PASSAGE GIVEN:
+===+

Skip to main content

Hello Folks,

I have been presented with an interesting issue.
I have a CSV which consist of data with multiple headers and related data for those headers. 
 

#header 1 and values
observationId,broid,_response_body_new,_http_status_code
id_01682157639,GLD000000036023,"""BRO-ID"",""bronhouder"",,""kwaliteitsregime"",""datum eerste meting"",""datum recentste meting""
GLD000000036023"",""50200097"",,""IMBRO"",""(2005-11-27, JJJJ-MM-DD)"",""(2025-04-10, JJJJ-MM-DD)""
,,,,,

#header 2 and values
""put BRO-ID"",""put buisnummer"",,""monitoringnet BRO-ID"",,
GMW000000074173"",""2"",,,,
,,,,,

#header 3 and values
observatie ID"",""start observatieperiode"",""eind observatieperiode"",""observatietype"",""mate beoordeling"",""observatieproces ID""
id_OMO_95135"",""(2024-07-18, JJJJ-MM-DD)"",""(2025-04-10, JJJJ-MM-DD)"",""reguliereMeting"",""volledigBeoordeeld"",""id_OP_95135""
,,,,,

#header 4 and values
""tijdstip meting"",""waterstand"",""status kwaliteitscontrole"",""censuurreden"",""censuurlimietwaarde"",""interpolatietype""
2024-07-18T12:00:00+02:00"",""30.602"",""goedgekeurd"",,,""discontinu""

,,,,,

,,,,,

 

and then header 3 & 4 (are related to each other as well)  repeat throughout the file.
How can I extract all these headers and their values into chunks in FME.
a single CSV with one header is no issue for me to get data out of. maybe i am missing something so obvious?
Please guide me
Linked a sample CSV for better understanding.
 

  1. first we need to read the CSV as Text File;
  2. then with counter we assign a unique id to each row;
  3. then we distinquish the header row from non-header row by defining a attribute named "isHeader” and using REGEX 

     

  4. we use python caller to assign a block-id to each group of line following a header
  5. afterwards you can do separate rows based on the block-id and do whatever you intend to do

    python caller:

    import fme
    import fmeobjects


    class FeatureProcessor(object):
        """Template Class Interface:
        When using this class, make sure its name is set as the value of the 'Class to Process Features'
        transformer parameter.
        """
        
        def __init__(self):
            self.block_id=0
            """Base constructor for class members."""
            pass
            
        def has_support_for(self, support_type: int):
            """This method is called by FME to determine if the PythonCaller supports Bulk mode,
            which allows for significant performance gains when processing large numbers of features.
            Bulk mode cannot always be supported. 
            More information available in transformer help.
            """
            return support_type == fmeobjects.FME_SUPPORT_FEATURE_TABLE_SHIM
      
        def input(self, feature: fmeobjects.FMEFeature):
            is_header=feature.getAttribute('isHeader')
            cnt=feature.getAttribute('_count')
            if is_header=='Yes':
                self.block_id+=1
                
            feature.setAttribute('block_id', self.block_id)
            self.pyoutput(feature)

        def close(self):
            """This method is called once all the FME Features have been processed from input()."""
            pass

        def process_group(self):
            """This method is called by FME for each group when group processing mode is enabled.
            This implementation should reset any instance variables used for the next group. 
            Bulk mode should not be enabled when using group processing. 
            More information available in transformer help.
            """
            pass


Nice idea. You can also easily do this without python.

+===+

MATERIAL TO PROCESS:
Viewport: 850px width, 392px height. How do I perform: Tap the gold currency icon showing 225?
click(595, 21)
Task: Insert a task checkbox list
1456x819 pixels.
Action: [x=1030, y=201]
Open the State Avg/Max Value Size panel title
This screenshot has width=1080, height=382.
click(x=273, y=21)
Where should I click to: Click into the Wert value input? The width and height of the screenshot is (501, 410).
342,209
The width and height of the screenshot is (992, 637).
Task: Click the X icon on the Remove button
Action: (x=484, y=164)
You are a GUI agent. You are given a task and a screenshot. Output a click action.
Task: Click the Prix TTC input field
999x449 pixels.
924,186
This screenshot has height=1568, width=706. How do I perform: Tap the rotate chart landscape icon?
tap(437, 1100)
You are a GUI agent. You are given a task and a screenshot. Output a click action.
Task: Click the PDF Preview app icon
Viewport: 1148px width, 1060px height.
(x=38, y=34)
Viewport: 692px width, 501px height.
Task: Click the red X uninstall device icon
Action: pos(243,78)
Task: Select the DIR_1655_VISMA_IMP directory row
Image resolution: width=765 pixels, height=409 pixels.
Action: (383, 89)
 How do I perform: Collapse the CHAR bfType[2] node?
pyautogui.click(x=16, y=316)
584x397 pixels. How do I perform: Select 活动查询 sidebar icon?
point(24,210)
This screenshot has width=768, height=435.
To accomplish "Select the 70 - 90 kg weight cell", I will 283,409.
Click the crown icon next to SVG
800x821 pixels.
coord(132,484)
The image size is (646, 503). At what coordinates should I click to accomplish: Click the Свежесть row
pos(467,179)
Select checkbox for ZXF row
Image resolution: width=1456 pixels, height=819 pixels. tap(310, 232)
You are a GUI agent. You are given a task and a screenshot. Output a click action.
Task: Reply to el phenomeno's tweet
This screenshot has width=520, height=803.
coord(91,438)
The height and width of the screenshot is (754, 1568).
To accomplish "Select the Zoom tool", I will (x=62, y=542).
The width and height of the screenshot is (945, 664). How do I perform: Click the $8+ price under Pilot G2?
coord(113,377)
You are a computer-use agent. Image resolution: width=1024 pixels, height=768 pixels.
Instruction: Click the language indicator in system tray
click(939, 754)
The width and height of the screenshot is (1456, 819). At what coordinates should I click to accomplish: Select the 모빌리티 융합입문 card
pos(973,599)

+===+

REQUIRED WORK:
(1) In the FME CSV thread, condense the numbered steps that begin "first we need to read the CSV as Text File" into a shorter list that keeps each step's main point.
(2) From the listing, extract every line starting with the one that contains "The width and height of the screenshot is (945, 664)." and continuing through the end of the listing. Reproduce them verbatim.

ANSWERS TO THE PROBLEMS:
(1)
- Read the CSV as a Text File.
- Give every row a unique id with a counter.
- Mark header rows with an "isHeader" attribute set through a regex.
- Assign a block-id to each group of lines following a header with a PythonCaller.
- Separate rows by block-id and process them as needed.

(2)
The width and height of the screenshot is (945, 664). How do I perform: Click the $8+ price under Pilot G2?
coord(113,377)
You are a computer-use agent. Image resolution: width=1024 pixels, height=768 pixels.
Instruction: Click the language indicator in system tray
click(939, 754)
The width and height of the screenshot is (1456, 819). At what coordinates should I click to accomplish: Select the 모빌리티 융합입문 card
pos(973,599)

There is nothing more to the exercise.